“Se il gioco cresce, cresce l’America”. Con questo slogan l’American Gaming Association – l’associazione degli imprenditori dell’azzardo, ha presentato il suo primo rapporto sullo stato del settore negli States.
Lo studio, commissionato alla società di consulenza britannica Oxford Economics, ha stimato in 240 miliardi di dollari l’impatto economico diretto e indiretto del settore sull’intera economia nazionale. Negli Stati Uniti i 510 casinò commerciali e i 474 casinò tribali – ovvero gestiti dalle tribù dei Nativi – generano nei 39 stati in cui sono presenti un fatturato complessivo di oltre 81 miliardi di dollari. Ci sono poi, i produttori di apparecchi con un giro d’affari di quasi 6 miliardi. Senza considerare l’indotto. Si stima che i milioni di visitatori che ogni anno affollano i floor dei casinò spendano oltre 14 miliardi di dollari in beni e servizi complementari, risorse che contribuiscono ad incrementare il giro d’affari delle economie locali. Altri 60 milioni sono generati dalla catena degli approvvigionamenti. Infine, 78 miliardi è la spesa generata dai dipendenti del settore.

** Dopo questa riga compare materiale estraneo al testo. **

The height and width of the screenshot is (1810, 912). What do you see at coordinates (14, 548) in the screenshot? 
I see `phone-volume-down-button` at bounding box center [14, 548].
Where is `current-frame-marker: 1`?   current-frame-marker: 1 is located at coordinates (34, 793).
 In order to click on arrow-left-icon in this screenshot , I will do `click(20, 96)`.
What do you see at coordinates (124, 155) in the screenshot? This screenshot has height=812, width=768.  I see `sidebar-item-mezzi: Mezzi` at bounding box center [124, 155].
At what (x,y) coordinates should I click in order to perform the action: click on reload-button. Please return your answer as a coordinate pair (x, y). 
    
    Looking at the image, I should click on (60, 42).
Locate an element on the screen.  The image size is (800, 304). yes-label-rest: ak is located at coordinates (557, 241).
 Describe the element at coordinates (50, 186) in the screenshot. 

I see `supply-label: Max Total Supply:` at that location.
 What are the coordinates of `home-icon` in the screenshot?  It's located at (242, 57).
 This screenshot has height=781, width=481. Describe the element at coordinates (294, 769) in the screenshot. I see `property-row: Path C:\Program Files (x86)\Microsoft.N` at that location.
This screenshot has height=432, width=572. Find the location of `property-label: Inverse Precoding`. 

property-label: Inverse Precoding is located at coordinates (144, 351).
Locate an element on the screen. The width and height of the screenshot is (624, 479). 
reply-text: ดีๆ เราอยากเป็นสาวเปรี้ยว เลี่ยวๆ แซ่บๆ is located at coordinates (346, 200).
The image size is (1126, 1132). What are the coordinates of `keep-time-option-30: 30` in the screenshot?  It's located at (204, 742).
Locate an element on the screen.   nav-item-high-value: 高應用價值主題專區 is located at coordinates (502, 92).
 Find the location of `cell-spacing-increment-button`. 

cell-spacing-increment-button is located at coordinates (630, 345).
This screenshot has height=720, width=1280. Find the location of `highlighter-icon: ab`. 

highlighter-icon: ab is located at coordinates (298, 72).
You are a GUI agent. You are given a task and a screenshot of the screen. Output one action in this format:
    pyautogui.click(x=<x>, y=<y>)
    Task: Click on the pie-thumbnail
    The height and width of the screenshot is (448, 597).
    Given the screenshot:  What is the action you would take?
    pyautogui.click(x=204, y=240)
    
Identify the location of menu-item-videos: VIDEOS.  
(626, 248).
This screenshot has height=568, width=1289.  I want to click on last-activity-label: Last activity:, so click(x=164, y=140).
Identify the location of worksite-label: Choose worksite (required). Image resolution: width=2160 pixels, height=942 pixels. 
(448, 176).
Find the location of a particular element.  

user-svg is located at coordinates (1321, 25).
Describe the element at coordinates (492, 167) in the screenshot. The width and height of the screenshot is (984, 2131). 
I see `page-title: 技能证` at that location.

La ricerca si è focalizzata, inoltre, sulle esternalità positive della filiera sull’intero sistema economico.
L’occupazione, soprattutto in tempi di recessione, è uno dei fattori chiava da valutare. Negli Stati Uniti, l’industria del gambling occupa più di 1,7 milioni di persone, più risorse del settore del trasporto aereo con un monte salari annuo di quasi 75 miliardi di dollari. Di questi 735 mila unità sono impiegate direttamente, altre 383 mila sono occupate nell’impresa manifatturiera. La spesa di queste due categorie sostiene, ancora, altri 595 posti di lavoro (assistenza sanitaria, credito, istruzione).
Un’altra variabile da considerare quando si parla di gioco d’azzardo è la tassazione. Denaro che, negli Stati Uniti, finanzia direttamente servizi pubblici come scuole, biblioteche e polizia locale. L’industria del gaming genera entrare fiscali per complessivi 38 miliardi di dollari.
Un manifesto chiaro quella dell’AGA che, in conclusione ai politici – conservatori e repubblicani – di collaborare per uno sviluppo sano e sostenibile dell’industria.